◆ TEXT PASSAGE
Or does it mean that in any particular individual *some* of these variants may influence eventual height?

Would it be for example that the actual subset of these genes in an individual that influenced height in that individual depended a lot on the individuals environment from conception onwards? Since almost all the atoms in my body have come from food eaten and a bit from the stuff I breath I would suppose that what and how much I eat over the years of growth would affect which genes "caused" me to be my present height. Add that to infinity. Maybe a contributor to the poor predictability of common variants.

Your article reminded me of Hoagy Carmichael

Ken Weiss said...

Yes, I agree, Keith. We know that some alleles in some genes have major effects (e.g., Marfan's), and undoubtedly even within the 'normal' range (however we define that), some genes contribute more quantitatively in a given, or perhaps in a range, of environments. But we have many precedents to suggest that even these may not have similar effects in different genomic backgrounds (e.g., if the same allele were present in East Africans, Mbuti's, Mayans, Medieval Europeans.......

So it is only convenience and the System by which we seem unable to change our belief in enumerability. That is, in my view, what Mendel did 'to' us along with the good things he did 'for' us: he made us think genomic causation is relatively deterministic and point-like.

Anonymous said...

'Thomas Henry Morgan'

You meant Hunt, right?

Anne Buchanan said...

Of course. Thanks! Now changed.

Anonymous said...

"In all seriousness, however, there is no reason to make serious criticism of their methods or their findings."

I disagree. The main trick these people are lately pulling up to get the numbers from typical 2% to 60% is from this 2010 paper -

There are so many parameters in this calculation that they can easily get any percent of heritability explained by playing with the parameters.

Ken Weiss said...

Reply to Anonymous
Peter Visscher, whom I've not met, is a very capable statistician who (I think) views the world as a statistical problem. These days, if someone very cleverly shows ways that tractably enumerative approaches to causation can have at least plausible predictive value is going to go far. Statistical methods usually involve assumptions and ad hoc practices that can sometimes get out of hand, as you say.

But even his work shows the reality of complexity in a grand scale. If you want to be a conventional thinker, his ideas will lead to various ways to deal with it, that seem reassuringly applicable.

◆ Saved entries
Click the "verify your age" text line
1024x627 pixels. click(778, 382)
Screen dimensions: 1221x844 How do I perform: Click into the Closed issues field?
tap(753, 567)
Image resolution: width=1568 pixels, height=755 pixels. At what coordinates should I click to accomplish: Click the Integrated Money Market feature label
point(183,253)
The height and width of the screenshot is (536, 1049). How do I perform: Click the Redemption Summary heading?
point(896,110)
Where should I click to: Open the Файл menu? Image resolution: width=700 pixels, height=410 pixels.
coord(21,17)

---

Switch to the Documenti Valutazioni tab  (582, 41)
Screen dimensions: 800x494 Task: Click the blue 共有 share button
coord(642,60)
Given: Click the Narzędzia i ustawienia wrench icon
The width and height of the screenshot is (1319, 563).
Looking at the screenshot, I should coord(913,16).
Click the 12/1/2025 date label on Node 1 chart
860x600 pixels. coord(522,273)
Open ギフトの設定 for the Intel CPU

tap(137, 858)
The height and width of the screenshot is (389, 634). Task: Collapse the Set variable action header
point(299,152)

◆ TASKS TO CARRY OUT
**a.** From the comment thread on the genetics of height, extract the passage starting at "Yes, I agree, Keith." and ending at "Mayans, Medieval Europeans.......".
**b.** In the comment thread on the genetics of height, what example does Ken Weiss give of alleles with major effects?

◆ SOLUTIONS BELOW
**a.**
Yes, I agree, Keith. We know that some alleles in some genes have major effects (e.g., Marfan's), and undoubtedly even within the 'normal' range (however we define that), some genes contribute more quantitatively in a given, or perhaps in a range, of environments. But we have many precedents to suggest that even these may not have similar effects in different genomic backgrounds (e.g., if the same allele were present in East Africans, Mbuti's, Mayans, Medieval Europeans.......

**b.** Marfan's